Comment vivre et accompagner ces situations, qui ne sont pas anecdotiques dans le quotidien d’une éducatrice ?

Ce geste à connotation agressive est difficilement toléré car :

• Il renvoie à un sentiment d’injustice.
• Il remet en question la morale.
• Il est perturbateur pour le groupe

Les causes

Immaturité émotionnelle et cérébrale :
• À cet âge, le cortex préfrontal, responsable de la gestion des impulsions, est encore immature. Les enfants agissent souvent de manière impulsive sans anticiper les conséquences de leurs gestes.
• Ils ne comprennent pas toujours que leurs actions peuvent blesser autrui, car leur capacité d’empathie est en développement.
• Les morsures peuvent survenir lors de conflits (ex. : pour défendre un jouet) ou face à des émotions intenses qu’ils ne savent pas gérer.

Manque de langage :
• En l’absence d’un vocabulaire suffisant pour exprimer leurs besoins ou émotions (colère, frustration, excitation), les enfants utilisent leur corps, notamment en mordant.

Exploration sensorielle :
• La bouche est un outil d’exploration important pour les jeunes enfants. Mordre peut être une manière de découvrir ou de répondre à un besoin sensoriel.

Facteurs contextuels :
• Fatigue, stress, changements dans la routine ou un environnement sur peuplé peuvent augmenter la probabilité de morsures.

L’important n’est pas de punir mais d’accompagner , mais comment ?

Pour commencer Anticiper !

Les plus grandes conséquences et impact positif viendront d’une bonne anticipation.

1. Observer les dynamiques :
• Identifiez les moments ou contextes où les morsures se produisent le plus souvent (fatigue, conflits autour d’un jouet) afin d’intervenir en amont.

2. Adapter l’environnement :
• Favorisez les petits groupes pour réduire la tension et permettre une meilleure supervision. Par exemple, si un enfant mord fréquemment un autre, envisagez de les séparer temporairement et d’intégrer l’enfant dans un groupe où les interactions sociales sont plus positives.

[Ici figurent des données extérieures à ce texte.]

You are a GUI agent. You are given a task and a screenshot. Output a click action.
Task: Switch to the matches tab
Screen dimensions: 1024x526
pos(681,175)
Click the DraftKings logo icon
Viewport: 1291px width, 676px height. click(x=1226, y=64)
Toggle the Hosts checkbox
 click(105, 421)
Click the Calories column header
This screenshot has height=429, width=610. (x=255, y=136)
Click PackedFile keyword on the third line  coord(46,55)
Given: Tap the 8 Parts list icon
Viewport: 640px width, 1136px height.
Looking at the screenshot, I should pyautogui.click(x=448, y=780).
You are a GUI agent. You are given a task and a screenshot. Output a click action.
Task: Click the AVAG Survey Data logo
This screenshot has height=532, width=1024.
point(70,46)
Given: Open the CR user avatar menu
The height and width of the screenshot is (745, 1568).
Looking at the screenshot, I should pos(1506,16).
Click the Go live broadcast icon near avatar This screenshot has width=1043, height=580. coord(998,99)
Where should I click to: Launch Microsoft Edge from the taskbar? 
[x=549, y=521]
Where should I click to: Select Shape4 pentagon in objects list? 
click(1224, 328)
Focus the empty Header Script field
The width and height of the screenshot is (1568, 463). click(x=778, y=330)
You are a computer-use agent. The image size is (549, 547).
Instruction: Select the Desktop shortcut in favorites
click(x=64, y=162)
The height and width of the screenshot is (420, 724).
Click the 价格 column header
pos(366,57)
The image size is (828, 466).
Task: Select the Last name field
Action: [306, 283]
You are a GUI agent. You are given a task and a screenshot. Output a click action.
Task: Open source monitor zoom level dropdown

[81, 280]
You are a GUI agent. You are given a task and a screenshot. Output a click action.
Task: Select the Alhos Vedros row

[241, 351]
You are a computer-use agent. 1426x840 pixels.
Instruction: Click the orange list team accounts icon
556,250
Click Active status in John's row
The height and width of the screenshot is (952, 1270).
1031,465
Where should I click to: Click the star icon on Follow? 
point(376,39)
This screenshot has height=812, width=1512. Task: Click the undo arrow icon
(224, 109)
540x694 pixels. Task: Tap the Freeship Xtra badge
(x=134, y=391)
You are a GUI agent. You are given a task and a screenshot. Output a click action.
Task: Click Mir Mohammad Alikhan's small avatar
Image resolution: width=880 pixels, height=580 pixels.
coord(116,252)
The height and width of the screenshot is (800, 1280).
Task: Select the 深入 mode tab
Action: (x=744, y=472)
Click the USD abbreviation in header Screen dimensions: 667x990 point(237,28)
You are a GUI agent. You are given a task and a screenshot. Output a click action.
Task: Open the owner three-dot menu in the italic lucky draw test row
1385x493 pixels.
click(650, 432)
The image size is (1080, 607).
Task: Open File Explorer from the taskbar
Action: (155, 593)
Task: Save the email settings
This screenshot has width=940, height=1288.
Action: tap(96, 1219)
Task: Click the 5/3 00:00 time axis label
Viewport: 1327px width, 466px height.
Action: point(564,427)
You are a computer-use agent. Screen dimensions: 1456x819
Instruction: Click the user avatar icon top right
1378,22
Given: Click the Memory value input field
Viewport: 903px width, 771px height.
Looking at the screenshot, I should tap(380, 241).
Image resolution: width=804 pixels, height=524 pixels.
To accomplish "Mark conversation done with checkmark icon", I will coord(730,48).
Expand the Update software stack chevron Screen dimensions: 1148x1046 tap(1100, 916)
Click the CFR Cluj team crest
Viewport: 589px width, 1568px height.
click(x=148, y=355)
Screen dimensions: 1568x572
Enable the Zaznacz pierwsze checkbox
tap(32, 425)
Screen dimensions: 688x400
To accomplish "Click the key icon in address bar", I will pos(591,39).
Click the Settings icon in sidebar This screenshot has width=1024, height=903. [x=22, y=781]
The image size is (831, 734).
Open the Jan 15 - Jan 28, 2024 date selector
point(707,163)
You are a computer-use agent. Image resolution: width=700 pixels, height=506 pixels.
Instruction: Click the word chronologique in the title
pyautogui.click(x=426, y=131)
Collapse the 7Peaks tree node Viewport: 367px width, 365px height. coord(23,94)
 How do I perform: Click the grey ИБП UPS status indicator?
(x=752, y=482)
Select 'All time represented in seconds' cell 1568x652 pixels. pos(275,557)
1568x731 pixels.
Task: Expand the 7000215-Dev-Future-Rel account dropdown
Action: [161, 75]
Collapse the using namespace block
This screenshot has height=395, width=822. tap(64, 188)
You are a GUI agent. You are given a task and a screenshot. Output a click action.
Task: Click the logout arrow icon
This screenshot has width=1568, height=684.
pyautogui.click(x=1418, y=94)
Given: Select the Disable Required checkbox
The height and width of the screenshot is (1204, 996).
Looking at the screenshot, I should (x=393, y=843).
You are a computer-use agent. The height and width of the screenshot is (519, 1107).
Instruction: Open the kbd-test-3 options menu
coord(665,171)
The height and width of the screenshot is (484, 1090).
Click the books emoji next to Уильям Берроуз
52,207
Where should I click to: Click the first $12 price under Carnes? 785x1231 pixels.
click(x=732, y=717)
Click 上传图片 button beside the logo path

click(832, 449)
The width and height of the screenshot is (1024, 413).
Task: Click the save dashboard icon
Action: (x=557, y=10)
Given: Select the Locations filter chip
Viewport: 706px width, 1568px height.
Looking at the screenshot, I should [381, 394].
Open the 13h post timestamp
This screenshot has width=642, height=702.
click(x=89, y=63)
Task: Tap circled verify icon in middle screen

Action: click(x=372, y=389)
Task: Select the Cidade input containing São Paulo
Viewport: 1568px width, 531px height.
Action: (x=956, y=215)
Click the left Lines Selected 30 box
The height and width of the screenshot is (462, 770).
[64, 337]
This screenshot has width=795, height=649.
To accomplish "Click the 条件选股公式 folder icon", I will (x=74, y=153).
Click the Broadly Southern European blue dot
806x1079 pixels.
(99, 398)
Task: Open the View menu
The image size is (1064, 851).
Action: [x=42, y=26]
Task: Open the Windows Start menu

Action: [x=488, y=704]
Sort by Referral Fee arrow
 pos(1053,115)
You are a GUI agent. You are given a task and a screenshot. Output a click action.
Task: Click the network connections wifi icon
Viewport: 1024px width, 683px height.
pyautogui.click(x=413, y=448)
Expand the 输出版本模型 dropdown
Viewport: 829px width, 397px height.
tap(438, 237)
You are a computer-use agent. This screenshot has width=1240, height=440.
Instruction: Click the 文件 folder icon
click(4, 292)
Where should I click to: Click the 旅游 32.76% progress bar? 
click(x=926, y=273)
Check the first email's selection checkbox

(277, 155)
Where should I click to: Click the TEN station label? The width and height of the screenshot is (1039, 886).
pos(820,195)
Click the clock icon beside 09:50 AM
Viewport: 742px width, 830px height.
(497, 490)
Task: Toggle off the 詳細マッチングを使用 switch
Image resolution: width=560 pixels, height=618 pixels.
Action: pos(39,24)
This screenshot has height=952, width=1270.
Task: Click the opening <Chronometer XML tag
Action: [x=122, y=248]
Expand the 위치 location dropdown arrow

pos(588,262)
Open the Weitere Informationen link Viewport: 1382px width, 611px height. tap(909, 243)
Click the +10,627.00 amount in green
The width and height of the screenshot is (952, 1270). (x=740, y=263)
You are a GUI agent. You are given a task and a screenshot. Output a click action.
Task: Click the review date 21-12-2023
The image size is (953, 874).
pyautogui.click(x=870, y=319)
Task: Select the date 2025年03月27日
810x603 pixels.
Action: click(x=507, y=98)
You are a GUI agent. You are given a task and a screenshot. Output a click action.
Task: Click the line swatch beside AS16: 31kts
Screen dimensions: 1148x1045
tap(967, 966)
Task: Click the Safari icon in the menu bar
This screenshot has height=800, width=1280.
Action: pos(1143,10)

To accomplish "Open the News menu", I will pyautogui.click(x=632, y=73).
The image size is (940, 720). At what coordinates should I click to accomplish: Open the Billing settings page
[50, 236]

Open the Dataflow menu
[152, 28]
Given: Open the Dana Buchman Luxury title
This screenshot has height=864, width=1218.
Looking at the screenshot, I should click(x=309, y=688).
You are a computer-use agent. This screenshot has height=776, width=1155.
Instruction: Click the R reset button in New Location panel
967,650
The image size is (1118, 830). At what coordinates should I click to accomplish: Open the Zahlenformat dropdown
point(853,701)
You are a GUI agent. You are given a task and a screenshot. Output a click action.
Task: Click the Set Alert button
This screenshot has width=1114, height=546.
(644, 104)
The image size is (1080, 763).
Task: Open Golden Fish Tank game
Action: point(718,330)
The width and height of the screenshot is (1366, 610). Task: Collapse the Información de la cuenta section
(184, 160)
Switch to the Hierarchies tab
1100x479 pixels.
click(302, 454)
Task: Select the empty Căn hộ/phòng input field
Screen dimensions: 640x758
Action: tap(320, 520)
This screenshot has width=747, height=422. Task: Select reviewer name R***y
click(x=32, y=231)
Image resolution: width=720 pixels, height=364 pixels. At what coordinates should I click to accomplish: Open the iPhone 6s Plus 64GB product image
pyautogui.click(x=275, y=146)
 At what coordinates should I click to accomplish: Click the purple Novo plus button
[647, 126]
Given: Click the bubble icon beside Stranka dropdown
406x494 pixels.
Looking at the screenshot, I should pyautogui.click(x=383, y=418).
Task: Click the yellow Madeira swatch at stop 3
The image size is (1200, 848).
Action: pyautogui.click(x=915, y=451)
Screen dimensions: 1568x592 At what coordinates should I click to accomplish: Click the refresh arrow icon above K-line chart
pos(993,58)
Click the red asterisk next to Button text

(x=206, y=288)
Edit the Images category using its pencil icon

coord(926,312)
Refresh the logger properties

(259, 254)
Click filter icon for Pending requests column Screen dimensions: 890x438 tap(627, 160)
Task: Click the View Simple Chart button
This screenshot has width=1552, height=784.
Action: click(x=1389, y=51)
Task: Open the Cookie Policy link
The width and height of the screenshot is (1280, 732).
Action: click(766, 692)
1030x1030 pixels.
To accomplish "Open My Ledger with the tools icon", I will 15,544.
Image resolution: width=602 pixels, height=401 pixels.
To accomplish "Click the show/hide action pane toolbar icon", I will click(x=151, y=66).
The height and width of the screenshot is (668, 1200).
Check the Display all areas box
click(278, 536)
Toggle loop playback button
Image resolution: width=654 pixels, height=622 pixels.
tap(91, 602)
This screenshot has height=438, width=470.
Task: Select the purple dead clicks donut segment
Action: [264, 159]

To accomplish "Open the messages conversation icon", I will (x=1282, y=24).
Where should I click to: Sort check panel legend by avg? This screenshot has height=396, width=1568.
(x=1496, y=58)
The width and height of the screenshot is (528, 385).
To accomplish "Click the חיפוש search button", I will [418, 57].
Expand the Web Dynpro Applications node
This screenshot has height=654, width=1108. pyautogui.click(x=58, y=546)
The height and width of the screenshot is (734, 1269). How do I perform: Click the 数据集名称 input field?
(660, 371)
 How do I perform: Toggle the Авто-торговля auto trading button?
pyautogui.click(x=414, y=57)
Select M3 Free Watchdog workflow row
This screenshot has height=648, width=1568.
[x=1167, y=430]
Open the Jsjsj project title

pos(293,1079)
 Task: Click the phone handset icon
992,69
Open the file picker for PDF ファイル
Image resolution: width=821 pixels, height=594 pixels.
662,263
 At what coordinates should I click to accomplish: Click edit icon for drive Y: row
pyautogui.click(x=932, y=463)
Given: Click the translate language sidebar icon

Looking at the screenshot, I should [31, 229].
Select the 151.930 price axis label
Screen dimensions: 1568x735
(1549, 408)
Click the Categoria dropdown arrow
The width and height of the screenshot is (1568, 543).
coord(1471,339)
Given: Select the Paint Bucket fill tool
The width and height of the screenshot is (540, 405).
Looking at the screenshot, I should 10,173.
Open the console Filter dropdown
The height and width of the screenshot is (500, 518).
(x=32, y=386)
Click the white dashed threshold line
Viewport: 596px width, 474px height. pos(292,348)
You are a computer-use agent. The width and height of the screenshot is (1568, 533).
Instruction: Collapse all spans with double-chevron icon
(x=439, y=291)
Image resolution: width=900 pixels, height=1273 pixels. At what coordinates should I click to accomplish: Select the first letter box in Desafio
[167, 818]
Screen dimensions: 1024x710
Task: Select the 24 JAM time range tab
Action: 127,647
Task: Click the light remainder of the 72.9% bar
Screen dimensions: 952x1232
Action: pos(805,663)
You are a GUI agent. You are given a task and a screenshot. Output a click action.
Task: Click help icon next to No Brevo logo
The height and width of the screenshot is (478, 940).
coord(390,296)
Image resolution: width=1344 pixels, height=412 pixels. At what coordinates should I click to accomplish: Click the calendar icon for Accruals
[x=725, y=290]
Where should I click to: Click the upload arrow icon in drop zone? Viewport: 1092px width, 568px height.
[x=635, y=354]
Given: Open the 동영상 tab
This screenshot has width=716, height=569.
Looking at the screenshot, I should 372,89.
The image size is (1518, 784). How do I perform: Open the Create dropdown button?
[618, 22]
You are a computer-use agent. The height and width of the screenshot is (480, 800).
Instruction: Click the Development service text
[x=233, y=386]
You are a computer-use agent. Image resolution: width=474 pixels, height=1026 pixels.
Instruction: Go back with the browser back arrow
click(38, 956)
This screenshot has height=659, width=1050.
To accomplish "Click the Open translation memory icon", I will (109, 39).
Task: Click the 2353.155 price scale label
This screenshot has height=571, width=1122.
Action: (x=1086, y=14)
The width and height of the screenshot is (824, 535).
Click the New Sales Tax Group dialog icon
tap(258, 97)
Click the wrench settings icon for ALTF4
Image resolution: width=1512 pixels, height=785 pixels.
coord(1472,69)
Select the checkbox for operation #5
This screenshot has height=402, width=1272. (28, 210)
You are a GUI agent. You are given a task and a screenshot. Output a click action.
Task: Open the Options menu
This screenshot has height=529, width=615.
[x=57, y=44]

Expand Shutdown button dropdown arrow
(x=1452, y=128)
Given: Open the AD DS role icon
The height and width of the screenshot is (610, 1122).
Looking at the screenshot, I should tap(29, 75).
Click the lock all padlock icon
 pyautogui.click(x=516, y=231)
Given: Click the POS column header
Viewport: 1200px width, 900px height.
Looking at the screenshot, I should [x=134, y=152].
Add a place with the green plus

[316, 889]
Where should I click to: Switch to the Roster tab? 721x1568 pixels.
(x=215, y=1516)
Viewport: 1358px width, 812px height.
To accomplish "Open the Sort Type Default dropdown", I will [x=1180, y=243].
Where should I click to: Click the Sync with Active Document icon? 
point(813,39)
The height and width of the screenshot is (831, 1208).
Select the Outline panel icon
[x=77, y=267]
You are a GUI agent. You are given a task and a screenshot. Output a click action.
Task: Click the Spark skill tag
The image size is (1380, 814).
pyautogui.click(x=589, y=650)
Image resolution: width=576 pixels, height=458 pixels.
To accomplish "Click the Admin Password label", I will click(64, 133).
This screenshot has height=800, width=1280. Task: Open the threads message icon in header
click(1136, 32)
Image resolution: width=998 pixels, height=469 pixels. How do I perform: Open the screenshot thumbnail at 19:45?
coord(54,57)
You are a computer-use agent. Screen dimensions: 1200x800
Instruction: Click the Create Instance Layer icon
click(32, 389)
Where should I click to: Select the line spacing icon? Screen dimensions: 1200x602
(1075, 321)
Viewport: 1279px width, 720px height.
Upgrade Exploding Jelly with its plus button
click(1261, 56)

• Faire des rotations des jouets : Limiter les objets fortement attractifs générateurs de conflits

• Aménager des zones de retrait : Coin sensoriel, espace de régulation émotionnelle.

3. interroger son comportement d’adulte :
• Dans la pédagogie Montessori, il est recommandé que l’éducateur adopte une posture calme et gracieuse. Les enfants imitent ce qu’ils observent. Une attitude bienveillante et posée favorise un climat apaisé. Une éducatrice agressive, brusque va forcément faire monter l’agressivité. « L’éducateur est un modèle vivant » (Maria Montessori).

4. Donner de l’attention dans d’autre occasion :
• Il est possible que l’enfant recherche l’attention de l’adulte, peu importe pour lui qu’elle soit positive ou négative, du moment qu’il en reçoive. Pour prévenir ces comportements, accorder une attention proactive à l’enfant en lui racontant des histoires en tête-à-tête pourrait atténuer ces attitudes

5. Dialoguer avec les parents :
• Informez dès le départ que la morsure est une étape fréquente du développement et non un signe de violence future. Expliquez votre approche pédagogique pour rassurer et impliquer les familles.

• Restez transparent sur les incidents tout en adoptant une attitude constructive et non culpabilisante.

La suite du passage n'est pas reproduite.